Bu süreçte sosyal medyanın “yeni medya” karakteri öne çıkıyor. Birçok konuda bilgi buradan alınıyor. Sağlık Bakanı da her gece paylaşımlarıyla halkı bilgilendiriyor. Ancak sosyal medyada yeni koronavirüs ortamını kullanan yalan haber yayılımları da oldukça fazlalaştı. Bunlar arasında halkı yeni koronavirüs ile ilgili müthiş ölçüde endişelendiren paylaşımlar da var. Yeni koronavirüsün havada uçabildiği, Çin’de uçuk sayıda kişinin öldüğü, Türkiye’de hastane adı vererek “şu hastanede şu kadar hasta ölmüş” diye yayılan söylentiler dahi var. Bunları yayanların profillerine dikkatli baktığımızda hükümete muhalifliği aşıp düşmanlık ilişkisine girmişlere de rastlıyoruz.

Bunların sonucunda izolasyonun dikkat etmemiz gereken bir sonucu bozulan bir ruh sağlığı olabilir. Ruh sağlığımız koronavirüs kadar dikkat etmemiz bir konu. Sağlam bir ruh sağlığı ile bu süreçten çıkabilmek için tavsiyem, sosyal medyada koronavirüs ile ilgili hiçbir şey okumayın, takip etmeyin.

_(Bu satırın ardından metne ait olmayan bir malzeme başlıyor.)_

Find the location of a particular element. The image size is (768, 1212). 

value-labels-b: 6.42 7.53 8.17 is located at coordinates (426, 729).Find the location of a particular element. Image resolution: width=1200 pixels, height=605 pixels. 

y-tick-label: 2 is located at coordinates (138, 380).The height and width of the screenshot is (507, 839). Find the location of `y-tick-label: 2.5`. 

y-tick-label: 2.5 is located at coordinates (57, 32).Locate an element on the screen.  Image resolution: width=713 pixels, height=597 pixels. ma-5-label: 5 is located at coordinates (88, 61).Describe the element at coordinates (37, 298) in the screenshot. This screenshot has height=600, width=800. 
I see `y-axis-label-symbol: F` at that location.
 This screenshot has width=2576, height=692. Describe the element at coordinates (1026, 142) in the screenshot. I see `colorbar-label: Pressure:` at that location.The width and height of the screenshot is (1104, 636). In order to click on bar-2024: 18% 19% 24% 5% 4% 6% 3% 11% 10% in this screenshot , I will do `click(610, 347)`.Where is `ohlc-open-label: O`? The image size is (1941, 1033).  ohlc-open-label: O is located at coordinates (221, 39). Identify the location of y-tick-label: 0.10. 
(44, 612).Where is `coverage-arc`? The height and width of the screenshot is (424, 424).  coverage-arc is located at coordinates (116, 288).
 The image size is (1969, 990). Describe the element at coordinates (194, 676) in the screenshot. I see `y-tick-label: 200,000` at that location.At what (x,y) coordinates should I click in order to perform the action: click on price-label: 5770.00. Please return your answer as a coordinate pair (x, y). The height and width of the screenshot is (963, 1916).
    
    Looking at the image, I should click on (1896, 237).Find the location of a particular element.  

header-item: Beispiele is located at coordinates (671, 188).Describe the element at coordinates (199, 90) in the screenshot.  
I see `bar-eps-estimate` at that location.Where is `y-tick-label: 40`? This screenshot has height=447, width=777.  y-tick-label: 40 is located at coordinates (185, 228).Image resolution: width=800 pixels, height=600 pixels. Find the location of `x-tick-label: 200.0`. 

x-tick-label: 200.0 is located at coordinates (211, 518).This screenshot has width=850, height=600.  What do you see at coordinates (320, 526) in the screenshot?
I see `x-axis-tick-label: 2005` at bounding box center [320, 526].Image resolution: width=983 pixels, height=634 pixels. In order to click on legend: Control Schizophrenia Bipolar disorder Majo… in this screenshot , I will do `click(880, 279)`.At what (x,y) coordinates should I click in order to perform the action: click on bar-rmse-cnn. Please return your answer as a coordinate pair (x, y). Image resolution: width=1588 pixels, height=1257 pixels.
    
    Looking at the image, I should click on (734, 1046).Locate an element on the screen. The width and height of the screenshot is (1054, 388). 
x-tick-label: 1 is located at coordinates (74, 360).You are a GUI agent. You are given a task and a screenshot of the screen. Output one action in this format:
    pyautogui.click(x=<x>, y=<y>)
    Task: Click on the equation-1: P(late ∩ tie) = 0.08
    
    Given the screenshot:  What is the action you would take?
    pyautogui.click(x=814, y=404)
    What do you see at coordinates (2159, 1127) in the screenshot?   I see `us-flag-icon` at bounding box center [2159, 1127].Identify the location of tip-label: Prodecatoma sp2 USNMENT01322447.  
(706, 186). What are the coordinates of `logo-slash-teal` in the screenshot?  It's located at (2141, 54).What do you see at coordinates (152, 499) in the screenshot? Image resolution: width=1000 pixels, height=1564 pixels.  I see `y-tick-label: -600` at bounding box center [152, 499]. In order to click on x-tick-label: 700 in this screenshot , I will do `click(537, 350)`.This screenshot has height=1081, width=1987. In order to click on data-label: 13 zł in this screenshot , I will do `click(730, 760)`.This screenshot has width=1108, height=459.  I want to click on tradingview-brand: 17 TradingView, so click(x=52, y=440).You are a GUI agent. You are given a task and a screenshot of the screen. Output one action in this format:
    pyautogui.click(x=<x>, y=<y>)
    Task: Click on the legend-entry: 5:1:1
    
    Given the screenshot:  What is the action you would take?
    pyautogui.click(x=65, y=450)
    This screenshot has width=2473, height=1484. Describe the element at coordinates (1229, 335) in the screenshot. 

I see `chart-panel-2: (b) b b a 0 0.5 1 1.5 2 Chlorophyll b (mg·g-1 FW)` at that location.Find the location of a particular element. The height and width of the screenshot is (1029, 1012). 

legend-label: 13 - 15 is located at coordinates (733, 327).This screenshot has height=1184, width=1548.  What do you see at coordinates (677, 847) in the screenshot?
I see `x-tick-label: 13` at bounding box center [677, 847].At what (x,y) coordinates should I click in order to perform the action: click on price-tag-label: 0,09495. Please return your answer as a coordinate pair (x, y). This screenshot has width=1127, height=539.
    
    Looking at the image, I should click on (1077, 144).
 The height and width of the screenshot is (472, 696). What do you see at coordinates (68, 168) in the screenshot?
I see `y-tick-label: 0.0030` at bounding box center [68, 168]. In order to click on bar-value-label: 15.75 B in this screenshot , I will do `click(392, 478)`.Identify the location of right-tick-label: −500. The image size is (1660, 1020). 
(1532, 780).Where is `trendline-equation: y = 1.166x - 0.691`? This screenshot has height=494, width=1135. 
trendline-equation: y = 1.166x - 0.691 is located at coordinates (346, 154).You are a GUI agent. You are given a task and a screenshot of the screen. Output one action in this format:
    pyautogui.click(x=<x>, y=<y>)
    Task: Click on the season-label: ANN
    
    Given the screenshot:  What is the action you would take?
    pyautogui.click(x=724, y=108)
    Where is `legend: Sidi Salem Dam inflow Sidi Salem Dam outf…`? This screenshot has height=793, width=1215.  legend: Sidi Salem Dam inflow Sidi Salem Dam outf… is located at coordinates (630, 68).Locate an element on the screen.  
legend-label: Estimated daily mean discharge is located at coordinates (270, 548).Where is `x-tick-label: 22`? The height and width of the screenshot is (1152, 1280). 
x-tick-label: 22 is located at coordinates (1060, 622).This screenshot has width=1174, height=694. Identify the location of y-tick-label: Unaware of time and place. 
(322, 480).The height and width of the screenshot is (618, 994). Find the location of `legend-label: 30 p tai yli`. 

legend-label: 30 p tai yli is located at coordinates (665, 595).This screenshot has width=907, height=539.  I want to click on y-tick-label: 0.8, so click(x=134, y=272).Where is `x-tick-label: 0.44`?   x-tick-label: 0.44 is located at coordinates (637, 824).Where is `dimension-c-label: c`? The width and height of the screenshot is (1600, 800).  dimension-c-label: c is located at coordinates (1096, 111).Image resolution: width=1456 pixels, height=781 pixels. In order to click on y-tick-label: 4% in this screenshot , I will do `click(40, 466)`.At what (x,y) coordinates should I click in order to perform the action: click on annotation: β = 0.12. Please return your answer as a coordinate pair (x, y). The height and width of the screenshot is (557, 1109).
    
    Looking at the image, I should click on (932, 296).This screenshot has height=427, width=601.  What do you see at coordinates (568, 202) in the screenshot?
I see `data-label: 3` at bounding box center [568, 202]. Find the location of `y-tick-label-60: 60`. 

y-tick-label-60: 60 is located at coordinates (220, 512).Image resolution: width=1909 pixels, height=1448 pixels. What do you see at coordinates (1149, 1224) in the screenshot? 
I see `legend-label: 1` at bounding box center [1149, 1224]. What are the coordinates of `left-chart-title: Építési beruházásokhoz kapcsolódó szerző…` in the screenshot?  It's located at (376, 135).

Emin olun günümüzün iletişim dünyasında kimse halka bu kadar dokunan bir konuda hiçbir şey gizleyemez. Bu nedenle şu ana kadar da gayet güven verici davranan devletimizin iletişim kanallarını takip edin. Hayatınızı korona haberleri olan programları dinleyerek geçirmeyin. Ekranın üst köşesine dünyada koronadan kaç kişinin hastalandığı sayacını koyan hastalıklı ve sorumsuz televizyon kanallarını hayatınızdan ve televizyonunuzdan komple silin.

Zaman bulup da yapamadıklarınıza eğilin. Kültür, sanat, müzik, filmler, diziler gibi uğraşlarla beraber, istediğinizde bir odada yalnız, istediğinizde ailenizle olmanın verdiği avantajı kullanın. Yemek yapın, kitaplığınızı çocuklarınızla beraber düzenleyin, aile oyunları oynayın. Bu zamanı öyle değerlendirmeli ki, cebimize bir şey de koyalım. Daha güçlü bir yabancı dil, düşünce altyapımızı besleyecek kitap cümleleri, kuvvetlenmiş aile ilişkilerimiz, uzun zamandır zaman ayırıp çalışıp alamadığımız, özgeçmişimizde güzel duracak bir sertifika...

Bu arada çocukların bunu uzun bir tatilmiş gibi değerlendirmesinin de önüne geçmek lazım. Ben, çocukların, EBA derslerini, kendi okulunun uzaktan ders saatlerini takip etmesini ve bunlardan kalan tüm zamanı da, aynı okula gidiyormuş gibi, okul çıkış saatine kadar kitap okuyarak geçirmesini sağlamaya çalışıyorum. Çocuklar için tatil geçen haftaydı, bu hafta ve sonrası ise uzaktan eğitim, unutmayalım.